| HN Mirror

Y	Hacker News new \| ask \| show \| jobs

by Der_Einzige 846 days ago

Very annoying namespace conflict since a package called "mamba" (faster reimplementation of the python conda package manager) already existed for awhile before this architecture was even dreamed up.

https://github.com/mamba-org/mamba

Beyond that, I'll care about an alternative to transformers when it shows superior performance with an open source 7b-34b model compared to transformer model competitors. So far this has not happened yet

3 comments

jasonjmcghee 846 days ago

> Please don't complain about tangential annoyances—e.g. article or website formats, name collisions, or back-button breakage. They're too common to be interesting.

link

lpasselin 846 days ago

The mamba paper shows significant improvements in all model sizes, up to 1b, the largest one tested.

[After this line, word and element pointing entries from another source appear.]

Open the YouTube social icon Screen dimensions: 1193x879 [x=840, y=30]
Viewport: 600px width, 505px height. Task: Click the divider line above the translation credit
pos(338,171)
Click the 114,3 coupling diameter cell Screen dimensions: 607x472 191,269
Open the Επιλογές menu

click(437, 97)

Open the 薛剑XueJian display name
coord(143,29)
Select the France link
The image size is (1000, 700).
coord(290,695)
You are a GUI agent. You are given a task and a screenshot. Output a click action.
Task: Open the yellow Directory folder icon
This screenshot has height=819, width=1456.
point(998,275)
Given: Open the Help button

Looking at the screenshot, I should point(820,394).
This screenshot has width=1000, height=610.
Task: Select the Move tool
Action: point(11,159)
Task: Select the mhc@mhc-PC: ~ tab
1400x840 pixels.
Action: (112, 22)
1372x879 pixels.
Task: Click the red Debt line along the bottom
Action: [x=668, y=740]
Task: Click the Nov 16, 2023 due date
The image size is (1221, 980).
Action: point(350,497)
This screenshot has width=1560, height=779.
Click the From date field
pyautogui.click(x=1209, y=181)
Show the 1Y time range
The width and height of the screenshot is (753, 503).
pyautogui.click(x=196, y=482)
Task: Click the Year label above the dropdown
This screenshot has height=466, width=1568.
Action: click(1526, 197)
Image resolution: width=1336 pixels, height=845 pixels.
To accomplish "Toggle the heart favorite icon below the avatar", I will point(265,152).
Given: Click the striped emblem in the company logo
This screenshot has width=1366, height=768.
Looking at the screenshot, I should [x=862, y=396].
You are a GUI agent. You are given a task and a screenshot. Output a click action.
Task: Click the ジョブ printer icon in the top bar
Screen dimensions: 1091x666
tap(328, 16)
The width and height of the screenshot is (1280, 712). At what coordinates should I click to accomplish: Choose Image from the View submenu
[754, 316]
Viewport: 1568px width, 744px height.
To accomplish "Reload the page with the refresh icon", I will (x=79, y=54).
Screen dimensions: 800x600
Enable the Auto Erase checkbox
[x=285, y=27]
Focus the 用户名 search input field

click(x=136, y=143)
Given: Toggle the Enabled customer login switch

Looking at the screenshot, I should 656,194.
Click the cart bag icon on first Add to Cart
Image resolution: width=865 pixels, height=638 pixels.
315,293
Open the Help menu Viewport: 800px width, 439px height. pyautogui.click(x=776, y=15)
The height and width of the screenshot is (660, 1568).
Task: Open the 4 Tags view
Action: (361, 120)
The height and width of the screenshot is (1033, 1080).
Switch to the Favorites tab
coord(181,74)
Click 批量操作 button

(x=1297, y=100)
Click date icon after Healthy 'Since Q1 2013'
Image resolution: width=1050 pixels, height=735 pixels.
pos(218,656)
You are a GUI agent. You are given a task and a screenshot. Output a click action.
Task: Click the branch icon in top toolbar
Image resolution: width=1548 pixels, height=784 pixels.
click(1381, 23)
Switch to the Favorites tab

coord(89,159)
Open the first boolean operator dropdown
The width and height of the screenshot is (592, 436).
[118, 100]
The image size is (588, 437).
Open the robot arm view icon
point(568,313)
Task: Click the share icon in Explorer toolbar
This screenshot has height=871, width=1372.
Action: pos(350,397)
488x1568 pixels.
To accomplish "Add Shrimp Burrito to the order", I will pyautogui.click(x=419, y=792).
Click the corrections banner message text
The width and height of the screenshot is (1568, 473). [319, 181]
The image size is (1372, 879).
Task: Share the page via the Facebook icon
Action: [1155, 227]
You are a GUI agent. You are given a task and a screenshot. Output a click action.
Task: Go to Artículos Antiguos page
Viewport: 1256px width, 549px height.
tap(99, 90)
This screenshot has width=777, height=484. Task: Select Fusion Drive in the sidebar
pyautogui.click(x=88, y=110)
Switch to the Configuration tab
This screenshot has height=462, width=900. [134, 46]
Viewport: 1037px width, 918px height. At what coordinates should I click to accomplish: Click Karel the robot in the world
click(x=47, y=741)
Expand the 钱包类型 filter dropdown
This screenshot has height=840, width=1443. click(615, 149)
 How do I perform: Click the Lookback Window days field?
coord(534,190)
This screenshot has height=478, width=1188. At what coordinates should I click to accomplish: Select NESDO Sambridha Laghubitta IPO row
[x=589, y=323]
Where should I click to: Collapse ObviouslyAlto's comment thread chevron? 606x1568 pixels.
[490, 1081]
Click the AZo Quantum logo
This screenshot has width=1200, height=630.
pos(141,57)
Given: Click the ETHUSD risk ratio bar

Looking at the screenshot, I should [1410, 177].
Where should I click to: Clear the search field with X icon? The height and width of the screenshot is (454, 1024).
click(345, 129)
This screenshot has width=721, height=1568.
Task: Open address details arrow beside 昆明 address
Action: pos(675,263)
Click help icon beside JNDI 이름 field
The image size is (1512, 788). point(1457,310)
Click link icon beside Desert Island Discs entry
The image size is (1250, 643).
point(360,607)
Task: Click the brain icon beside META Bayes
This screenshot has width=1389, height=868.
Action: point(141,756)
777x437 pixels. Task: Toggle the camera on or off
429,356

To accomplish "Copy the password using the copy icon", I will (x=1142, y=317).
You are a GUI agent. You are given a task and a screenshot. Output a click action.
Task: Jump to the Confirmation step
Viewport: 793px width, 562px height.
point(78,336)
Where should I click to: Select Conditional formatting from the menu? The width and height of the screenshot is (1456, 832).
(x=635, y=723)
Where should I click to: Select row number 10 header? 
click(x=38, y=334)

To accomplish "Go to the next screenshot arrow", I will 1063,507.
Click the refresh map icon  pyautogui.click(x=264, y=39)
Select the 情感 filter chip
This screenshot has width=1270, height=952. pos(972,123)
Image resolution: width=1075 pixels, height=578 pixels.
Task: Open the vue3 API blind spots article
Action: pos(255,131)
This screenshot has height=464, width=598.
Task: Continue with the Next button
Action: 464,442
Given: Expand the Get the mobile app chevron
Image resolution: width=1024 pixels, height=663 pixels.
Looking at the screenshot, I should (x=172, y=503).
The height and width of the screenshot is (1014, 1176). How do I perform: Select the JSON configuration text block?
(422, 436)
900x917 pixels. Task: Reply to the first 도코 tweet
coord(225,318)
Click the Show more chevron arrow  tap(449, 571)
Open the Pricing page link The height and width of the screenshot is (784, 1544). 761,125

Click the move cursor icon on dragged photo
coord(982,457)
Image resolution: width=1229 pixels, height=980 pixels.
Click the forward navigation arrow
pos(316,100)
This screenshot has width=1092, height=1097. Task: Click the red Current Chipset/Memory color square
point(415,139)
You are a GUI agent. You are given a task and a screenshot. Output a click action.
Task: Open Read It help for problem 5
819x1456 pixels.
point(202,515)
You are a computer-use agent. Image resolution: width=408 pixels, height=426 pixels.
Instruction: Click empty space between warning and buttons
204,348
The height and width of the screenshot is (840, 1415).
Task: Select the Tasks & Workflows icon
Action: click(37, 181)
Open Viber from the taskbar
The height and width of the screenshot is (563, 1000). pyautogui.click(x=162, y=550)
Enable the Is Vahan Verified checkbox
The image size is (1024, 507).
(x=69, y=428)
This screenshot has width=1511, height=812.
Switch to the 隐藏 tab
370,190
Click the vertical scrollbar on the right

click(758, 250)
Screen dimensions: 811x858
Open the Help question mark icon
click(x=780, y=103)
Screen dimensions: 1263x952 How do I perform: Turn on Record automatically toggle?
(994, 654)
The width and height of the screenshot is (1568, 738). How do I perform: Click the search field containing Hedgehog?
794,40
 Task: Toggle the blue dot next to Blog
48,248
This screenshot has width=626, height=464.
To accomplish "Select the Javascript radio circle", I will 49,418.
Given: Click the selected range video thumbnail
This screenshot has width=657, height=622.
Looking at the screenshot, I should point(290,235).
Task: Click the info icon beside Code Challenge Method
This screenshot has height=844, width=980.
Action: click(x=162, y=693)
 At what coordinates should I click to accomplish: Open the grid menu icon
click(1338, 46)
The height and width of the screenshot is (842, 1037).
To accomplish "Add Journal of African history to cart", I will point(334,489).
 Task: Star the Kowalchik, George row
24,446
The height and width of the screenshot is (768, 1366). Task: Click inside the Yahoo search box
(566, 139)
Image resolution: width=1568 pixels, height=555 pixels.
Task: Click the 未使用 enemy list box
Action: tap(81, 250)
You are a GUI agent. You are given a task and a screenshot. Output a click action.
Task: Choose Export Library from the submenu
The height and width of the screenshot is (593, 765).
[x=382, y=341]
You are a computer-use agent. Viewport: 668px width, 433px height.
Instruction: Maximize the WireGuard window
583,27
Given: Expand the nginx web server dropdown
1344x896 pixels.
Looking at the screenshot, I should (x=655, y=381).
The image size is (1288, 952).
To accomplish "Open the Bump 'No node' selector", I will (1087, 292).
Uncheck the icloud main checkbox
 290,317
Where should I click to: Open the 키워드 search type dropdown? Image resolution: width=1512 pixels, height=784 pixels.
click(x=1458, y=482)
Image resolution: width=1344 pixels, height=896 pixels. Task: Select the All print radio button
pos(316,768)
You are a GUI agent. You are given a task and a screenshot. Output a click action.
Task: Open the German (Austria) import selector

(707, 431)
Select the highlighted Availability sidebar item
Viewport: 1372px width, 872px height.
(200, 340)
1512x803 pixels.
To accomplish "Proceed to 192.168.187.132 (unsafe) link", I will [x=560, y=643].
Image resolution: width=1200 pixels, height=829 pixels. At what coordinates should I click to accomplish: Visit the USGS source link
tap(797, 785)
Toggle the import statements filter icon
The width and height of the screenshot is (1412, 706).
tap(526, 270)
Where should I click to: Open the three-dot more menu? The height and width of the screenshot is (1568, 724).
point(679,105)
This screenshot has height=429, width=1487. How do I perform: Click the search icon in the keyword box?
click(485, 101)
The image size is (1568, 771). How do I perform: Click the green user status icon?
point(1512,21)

Are there any reason why it wouldn't scale to 7b or more? Have they tried it?

link

samus 845 days ago

That's the issue - I keep hearing that it is beyond small research group's budget to meaningfully train such a large model. You don't just need GPU time, you also need data. And just using the dregs of the internet doesn't cut it.

link

woadwarrior01 846 days ago

I use the former and have been experimenting with the latter. Fortunately, the contexts are separate enough that they never come up in the same sentence.

link

amelius 846 days ago

I was using mamba to install mamba the other day, when suddenly I had to run for a live mamba.

link

croes 846 days ago

While chewing a Mamba?

https://www.mamba.us/

link

scarmig 845 days ago

I had the exact same experience, and I was also using it for a web application powered by the Mamba web framework.

link